Question

Assume that relative maximum and minimum values are absolute maximum and minimum values. A one-product company finds that its profit, $$P$$, in millions of dollars, is given by$$P(a, n)=-5 a^{2}-3 n^{2}+48 a-4 n+2 a n+290$$ where $$a$$ is the amount spent on advertising, in millions of dollars, and $$n$$ is the number of items sold, in thousands. Find the maximum value of $$P$$ and the values of $$a$$ and $$n$$ at which it is attained.

Answer

**step1 Express the profit function as a quadratic in 'a'**

The profit function $$P(a, n)$$ contains terms involving $$a^2$$, $$n^2$$, $$an$$, $$a$$, $$n$$, and a constant. To find the maximum value, we can first optimize the function with respect to one variable, treating the other as a constant. Let's group the terms involving 'a' together to view $$P(a, n)$$ as a quadratic function of 'a'.

$$P(a, n) = -5 a^2 + (2n + 48) a - 3 n^2 - 4 n + 290$$

For a quadratic function in the form $$Ax^2 + Bx + C$$, where $$A < 0$$, the maximum value occurs at $$x = -\frac{B}{2A}$$. In our case, for the quadratic in 'a', we have $$A = -5$$, $$B = (2n + 48)$$, and the remaining terms act as a constant $$C$$.

-- INFORMATION SUPPLIED --
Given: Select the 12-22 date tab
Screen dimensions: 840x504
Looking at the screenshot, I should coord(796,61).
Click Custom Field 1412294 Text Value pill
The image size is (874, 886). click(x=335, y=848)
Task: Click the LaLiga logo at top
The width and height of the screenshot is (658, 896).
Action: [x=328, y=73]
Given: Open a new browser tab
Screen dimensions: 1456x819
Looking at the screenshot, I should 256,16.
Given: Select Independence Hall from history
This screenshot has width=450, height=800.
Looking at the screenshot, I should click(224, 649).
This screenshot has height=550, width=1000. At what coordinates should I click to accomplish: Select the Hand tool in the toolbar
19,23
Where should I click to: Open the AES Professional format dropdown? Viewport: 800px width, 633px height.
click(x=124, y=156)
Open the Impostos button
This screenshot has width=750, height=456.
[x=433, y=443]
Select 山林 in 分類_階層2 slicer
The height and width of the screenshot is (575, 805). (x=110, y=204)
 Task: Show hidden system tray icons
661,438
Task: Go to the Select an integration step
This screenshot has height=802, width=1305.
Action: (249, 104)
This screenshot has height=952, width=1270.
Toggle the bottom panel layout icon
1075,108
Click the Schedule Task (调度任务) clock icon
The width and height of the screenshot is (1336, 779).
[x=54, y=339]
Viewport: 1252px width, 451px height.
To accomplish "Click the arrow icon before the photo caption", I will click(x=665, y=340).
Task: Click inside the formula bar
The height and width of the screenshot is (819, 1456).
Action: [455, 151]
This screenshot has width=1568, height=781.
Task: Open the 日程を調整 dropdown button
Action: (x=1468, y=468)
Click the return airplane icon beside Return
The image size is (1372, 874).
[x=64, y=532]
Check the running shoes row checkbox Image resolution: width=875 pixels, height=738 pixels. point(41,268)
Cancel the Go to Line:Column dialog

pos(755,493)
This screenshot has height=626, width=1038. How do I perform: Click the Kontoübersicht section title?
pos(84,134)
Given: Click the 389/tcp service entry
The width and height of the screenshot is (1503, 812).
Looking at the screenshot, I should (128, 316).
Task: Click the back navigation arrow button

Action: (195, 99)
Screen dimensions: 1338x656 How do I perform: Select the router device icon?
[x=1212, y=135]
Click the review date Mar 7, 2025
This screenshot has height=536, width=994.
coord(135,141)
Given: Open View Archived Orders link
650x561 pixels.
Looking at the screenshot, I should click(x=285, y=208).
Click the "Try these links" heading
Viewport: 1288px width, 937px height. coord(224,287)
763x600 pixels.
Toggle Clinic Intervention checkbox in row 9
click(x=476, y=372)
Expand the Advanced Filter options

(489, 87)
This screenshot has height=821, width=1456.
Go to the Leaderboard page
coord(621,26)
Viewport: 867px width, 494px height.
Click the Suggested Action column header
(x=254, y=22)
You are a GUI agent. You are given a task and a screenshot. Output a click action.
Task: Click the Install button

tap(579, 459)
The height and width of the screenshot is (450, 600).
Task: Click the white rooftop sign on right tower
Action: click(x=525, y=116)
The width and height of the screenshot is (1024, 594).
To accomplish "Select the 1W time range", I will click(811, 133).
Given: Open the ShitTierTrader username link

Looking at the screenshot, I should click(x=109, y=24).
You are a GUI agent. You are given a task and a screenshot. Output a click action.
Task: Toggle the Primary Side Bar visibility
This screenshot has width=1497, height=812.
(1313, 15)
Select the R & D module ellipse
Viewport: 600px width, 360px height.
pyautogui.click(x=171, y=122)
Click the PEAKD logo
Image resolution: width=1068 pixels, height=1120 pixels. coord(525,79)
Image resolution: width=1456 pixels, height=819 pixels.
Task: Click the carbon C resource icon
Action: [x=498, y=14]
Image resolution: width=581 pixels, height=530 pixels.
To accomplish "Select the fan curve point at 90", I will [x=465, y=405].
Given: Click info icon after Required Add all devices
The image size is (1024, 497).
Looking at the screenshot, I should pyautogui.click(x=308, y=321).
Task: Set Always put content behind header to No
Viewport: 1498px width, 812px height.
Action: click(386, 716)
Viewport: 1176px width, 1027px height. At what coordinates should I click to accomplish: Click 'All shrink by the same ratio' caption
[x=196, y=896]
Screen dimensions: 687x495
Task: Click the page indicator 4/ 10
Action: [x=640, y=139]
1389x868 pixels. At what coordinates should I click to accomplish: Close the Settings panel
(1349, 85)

-- TASK SET --
1) Rewrite the profit problem from "The profit function $$P(a, n)$$" to "function of 'a'.", swapping "optimize" for "maximize".
2) In the profit problem, what does the variable n represent, and in what units?

-- FINAL RESULTS --
1)
The profit function $$P(a, n)$$ contains terms involving $$a^2$$, $$n^2$$, $$an$$, $$a$$, $$n$$, and a constant. To find the maximum value, we can first maximize the function with respect to one variable, treating the other as a constant. Let's group the terms involving 'a' together to view $$P(a, n)$$ as a quadratic function of 'a'.

2) The number of items sold, in thousands.